(Aim of the task): Looking through the data below, work out how many lines have the word "from". Reply with that number only.

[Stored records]
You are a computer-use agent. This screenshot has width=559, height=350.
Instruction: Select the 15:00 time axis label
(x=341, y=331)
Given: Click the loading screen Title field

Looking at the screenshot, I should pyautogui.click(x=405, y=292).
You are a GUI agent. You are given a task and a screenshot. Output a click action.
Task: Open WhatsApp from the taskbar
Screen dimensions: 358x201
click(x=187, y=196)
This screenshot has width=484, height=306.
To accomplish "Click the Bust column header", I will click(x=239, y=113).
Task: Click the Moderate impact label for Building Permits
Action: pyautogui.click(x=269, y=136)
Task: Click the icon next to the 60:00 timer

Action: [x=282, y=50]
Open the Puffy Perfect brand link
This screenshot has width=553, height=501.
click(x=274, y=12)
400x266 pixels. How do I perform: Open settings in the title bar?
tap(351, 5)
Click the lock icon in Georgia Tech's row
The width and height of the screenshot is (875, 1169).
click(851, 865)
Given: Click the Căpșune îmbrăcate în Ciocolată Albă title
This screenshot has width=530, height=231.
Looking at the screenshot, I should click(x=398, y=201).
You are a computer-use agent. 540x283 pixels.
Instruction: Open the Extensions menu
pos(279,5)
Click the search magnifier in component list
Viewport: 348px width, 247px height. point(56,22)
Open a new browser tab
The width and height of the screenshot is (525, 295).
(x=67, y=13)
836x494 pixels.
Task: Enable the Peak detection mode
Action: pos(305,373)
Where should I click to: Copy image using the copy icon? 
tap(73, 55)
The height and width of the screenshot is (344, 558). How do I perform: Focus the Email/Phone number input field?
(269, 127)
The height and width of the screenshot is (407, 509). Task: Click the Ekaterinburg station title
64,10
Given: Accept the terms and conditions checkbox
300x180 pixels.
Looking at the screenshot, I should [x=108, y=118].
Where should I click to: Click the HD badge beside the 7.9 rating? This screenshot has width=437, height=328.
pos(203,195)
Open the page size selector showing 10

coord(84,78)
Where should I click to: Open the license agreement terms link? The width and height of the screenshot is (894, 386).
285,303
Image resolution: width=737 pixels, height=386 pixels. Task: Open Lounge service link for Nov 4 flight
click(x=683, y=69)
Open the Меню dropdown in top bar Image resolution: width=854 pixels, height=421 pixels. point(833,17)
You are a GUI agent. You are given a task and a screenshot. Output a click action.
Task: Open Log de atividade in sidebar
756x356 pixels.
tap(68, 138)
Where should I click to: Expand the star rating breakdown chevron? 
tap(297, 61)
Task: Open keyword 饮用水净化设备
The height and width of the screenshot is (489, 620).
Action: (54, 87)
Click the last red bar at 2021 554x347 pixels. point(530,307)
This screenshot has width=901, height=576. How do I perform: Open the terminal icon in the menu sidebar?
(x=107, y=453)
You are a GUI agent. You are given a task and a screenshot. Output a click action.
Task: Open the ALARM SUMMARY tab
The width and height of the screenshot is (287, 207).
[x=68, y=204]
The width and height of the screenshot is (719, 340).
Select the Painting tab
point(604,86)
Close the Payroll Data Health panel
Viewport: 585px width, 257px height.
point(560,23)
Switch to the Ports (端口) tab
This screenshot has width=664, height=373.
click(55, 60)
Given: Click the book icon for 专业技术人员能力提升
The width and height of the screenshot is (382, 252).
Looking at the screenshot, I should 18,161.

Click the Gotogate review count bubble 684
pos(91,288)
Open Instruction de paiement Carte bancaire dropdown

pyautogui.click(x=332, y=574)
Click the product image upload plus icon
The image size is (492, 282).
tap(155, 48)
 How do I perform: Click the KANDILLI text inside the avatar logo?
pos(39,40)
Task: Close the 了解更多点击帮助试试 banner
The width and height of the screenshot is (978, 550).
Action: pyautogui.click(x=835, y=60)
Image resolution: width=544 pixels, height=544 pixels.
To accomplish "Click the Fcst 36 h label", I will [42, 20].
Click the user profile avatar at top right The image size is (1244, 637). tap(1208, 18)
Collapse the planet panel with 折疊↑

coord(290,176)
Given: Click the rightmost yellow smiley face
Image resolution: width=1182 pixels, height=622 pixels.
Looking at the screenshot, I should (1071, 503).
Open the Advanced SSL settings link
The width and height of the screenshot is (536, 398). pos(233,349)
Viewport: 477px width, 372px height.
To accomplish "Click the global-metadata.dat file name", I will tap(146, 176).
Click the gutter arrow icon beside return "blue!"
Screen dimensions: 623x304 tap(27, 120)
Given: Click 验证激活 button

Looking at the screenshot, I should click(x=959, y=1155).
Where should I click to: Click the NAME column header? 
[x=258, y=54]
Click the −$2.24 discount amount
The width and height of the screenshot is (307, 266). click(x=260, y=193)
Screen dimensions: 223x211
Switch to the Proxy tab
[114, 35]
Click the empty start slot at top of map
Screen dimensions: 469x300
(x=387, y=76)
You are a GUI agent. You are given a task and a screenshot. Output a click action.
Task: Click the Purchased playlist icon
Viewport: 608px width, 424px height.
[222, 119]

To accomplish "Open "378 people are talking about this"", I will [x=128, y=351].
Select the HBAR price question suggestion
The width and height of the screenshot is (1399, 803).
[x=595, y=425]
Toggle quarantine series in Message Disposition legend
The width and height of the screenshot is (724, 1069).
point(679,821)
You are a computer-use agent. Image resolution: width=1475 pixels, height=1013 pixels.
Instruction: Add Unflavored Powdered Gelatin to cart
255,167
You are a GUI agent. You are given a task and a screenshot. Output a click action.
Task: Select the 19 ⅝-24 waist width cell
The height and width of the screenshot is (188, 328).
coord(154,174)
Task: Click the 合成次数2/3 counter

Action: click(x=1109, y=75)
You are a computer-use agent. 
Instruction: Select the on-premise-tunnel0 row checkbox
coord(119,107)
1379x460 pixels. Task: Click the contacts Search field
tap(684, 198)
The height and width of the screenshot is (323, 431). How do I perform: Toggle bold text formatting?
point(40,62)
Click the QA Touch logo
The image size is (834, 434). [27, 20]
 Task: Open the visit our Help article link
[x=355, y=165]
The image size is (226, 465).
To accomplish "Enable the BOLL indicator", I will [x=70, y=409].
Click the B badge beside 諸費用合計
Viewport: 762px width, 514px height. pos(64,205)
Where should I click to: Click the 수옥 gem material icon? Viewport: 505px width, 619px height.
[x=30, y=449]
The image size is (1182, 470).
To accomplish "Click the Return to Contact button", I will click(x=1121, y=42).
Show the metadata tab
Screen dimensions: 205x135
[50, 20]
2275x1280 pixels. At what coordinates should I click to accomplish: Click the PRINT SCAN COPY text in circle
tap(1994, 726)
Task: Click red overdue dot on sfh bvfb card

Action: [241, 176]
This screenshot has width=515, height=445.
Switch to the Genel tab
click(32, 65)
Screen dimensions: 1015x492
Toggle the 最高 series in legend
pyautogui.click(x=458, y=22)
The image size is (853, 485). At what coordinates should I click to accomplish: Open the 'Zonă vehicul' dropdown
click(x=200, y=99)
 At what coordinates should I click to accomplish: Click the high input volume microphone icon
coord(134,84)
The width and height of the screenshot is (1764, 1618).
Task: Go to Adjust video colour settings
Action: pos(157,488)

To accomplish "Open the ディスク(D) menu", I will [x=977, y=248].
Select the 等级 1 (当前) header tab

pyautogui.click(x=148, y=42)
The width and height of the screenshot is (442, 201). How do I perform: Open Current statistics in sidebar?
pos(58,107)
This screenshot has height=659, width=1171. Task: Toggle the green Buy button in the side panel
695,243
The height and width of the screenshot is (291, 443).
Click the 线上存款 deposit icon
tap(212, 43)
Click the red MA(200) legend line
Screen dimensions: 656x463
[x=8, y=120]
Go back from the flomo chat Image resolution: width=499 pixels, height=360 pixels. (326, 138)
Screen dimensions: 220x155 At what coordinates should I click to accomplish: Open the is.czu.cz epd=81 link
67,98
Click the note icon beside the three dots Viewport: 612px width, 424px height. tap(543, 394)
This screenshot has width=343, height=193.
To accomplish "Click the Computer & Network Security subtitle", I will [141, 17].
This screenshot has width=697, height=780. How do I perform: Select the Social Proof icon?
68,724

(Answer for the task): 2